Table 1. Comparison results of different methods on dynamic cardiac cine MRI with high undersampling rate 9 and 12. Best results are indicated in bold.
Fig. 2.
figure 2

Comparison results on spatial and temporal dimensions with their error maps. A dynamic video is shown in supplementary materials for better visualisation.

Fig. 3.
figure 3

Visualisation in x-f domain. (a) Ground Truth (b) k-t sampling pattern (c) \(9 \times \) undersampled data (d) Reconstructed x-f image (e) Error between (c) and (d).

3.2 Results

In experiments, we compared our proposed approach (k-t NEXT) with different dynamic MR reconstruction methods, including compressed sensing method k-t FOCUSS [9], deep learning method CRNN-MRI [12], and DS+3DCNN [13] that incorporates data sharing (DS). To investigate the effectiveness of xf-CNN, an additional baseline approach is proposed which replaces all x-f reconstruction in k-t NEXT with DS component, termed DS+CRNN. In DS methods, we set the number of neighbouring frame as \(n_{adj} \in \{0,1,...5\}\) as in [13]. Note that for a fair comparison with our k-t NEXT, we modified the baseline approaches DS+3DCNN and DS+CRNN to learn the residual of a temporally averaged frame as well. Quantitative comparison results of different methods on dynamic cardiac data with undersampling rates 9 and 12 are presented in Table 1, where it compares the network capacity per cascade, peak-to-noise-ratio (PSNR), structural similarity index (SSIM) and high frequency error norm (HFEN) [12]. Networks for different undersampling factors were trained separately in this case. It can be seen that our proposed k-t NEXT can outperform other baseline methods by a large margin in terms of all these measures at different undersampling rates, with roughly the same level of network capacity. In particular, k-t NEXT performs better than its corresponding DS pair, which indicates the merits of exploiting correlations in x-f space and complementary domains.

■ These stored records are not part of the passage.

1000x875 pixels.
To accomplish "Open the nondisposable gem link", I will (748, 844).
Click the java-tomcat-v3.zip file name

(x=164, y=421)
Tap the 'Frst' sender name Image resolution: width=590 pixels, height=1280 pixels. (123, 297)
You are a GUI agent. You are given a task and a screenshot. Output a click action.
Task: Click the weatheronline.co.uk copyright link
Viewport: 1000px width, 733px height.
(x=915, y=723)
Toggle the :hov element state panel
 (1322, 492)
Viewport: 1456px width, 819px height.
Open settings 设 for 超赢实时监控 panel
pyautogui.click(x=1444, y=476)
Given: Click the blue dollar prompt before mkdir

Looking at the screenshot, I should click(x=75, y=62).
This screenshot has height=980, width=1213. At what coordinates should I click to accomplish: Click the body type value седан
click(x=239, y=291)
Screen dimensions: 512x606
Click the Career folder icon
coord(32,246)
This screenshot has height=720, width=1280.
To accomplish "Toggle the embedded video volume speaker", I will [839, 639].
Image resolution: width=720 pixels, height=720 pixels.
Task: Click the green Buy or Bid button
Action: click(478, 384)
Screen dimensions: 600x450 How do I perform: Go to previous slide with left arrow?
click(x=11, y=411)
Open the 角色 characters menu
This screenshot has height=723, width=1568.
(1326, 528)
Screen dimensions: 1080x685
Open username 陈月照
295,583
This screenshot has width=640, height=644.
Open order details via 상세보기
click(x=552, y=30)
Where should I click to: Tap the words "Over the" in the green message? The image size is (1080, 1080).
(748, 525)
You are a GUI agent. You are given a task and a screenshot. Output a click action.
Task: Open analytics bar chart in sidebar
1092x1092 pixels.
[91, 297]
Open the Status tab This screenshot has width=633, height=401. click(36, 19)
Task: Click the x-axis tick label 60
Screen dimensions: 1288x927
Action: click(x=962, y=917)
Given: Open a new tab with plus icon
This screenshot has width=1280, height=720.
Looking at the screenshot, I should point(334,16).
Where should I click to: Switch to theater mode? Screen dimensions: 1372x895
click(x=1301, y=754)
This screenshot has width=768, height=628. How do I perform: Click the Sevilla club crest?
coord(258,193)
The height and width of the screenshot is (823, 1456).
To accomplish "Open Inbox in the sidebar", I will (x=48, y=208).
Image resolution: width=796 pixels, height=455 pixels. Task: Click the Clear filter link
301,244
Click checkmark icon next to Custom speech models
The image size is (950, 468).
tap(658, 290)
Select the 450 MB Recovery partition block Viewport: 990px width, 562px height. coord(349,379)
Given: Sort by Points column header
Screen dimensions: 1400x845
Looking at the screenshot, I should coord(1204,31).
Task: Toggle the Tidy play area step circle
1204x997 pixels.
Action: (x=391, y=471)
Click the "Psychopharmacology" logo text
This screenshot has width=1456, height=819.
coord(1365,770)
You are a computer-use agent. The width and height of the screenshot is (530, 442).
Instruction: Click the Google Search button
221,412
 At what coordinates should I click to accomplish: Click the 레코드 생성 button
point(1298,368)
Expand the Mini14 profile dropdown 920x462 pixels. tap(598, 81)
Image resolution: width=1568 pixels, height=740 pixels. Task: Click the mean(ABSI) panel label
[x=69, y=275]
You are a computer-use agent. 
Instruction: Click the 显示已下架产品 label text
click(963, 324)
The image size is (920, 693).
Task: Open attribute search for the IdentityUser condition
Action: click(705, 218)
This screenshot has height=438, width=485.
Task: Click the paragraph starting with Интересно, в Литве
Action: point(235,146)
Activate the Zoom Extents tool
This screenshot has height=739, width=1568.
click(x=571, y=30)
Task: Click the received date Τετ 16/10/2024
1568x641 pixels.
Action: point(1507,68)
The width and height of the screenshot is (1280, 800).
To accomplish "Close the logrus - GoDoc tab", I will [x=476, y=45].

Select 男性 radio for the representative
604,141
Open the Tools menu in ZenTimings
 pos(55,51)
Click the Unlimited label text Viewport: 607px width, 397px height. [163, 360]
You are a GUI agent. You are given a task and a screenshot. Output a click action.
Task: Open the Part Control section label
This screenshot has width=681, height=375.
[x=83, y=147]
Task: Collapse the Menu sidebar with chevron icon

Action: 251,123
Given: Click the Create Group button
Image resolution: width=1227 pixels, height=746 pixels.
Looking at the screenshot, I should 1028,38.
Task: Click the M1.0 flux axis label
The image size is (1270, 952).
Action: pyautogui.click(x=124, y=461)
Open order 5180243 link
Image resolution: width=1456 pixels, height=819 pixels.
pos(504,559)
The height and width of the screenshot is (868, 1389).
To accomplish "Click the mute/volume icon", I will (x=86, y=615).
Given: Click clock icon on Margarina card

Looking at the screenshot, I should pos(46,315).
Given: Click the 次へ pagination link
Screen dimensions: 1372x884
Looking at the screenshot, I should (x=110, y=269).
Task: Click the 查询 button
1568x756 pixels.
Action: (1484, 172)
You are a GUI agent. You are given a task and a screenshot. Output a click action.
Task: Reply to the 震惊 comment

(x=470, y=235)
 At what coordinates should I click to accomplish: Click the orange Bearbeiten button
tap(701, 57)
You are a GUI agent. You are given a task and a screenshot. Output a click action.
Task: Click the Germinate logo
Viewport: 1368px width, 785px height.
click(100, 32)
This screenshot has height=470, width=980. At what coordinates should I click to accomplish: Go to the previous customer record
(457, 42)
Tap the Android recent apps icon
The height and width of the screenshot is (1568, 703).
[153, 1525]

Additionally, we compared the qualitative results on \(9 \times \) undersampled data in Fig. 2, where it shows the reconstructed images along both spatial and temporal dimensions, as well as their corresponding error maps. It can be observed that our proposed model can faithfully recover the images with smaller errors especially around dynamic regions compared with other baseline methods. In particular, k-t NEXT produced visually sharper images than DS methods. This is reflected by the fact that, in contrast to DS approaches which fill in k-space data from neighboring frames and therefore could possibly generate averaged and smooth images, k-t NEXT directly estimates the missing data in x-f space. A visualisation of x-f reconstruction is also presented in Fig. 3, where it displays the reconstructed x-f image and its error map in comparison to the input aliased data. It can be observed that the aliasing artefacts were largely removed and the undersampled data were recovered to approximate the ground truth signals.

4 Conclusion

In this paper, we have presented a novel deep learning based method, k-t NEXT (k-t NEtwork with X-f Transform), for highly undersampled dynamic MR image reconstruction. xf-CNN is proposed to exploit correlations in k-t space via reconstructing the true signals from aliased signals in x-f domain. Based on that, k-t NEXT is then proposed to learn to iteratively recover the images by alternating between the complementary x-f and image domains, where networks from both domains were trained jointly. Experimental results have shown that the proposed k-t NEXT outperforms state-of-the-art dynamic MR reconstruction methods in terms of both quantitative and qualitative performance. For the future work, we will extend the method for dynamic 3D applications.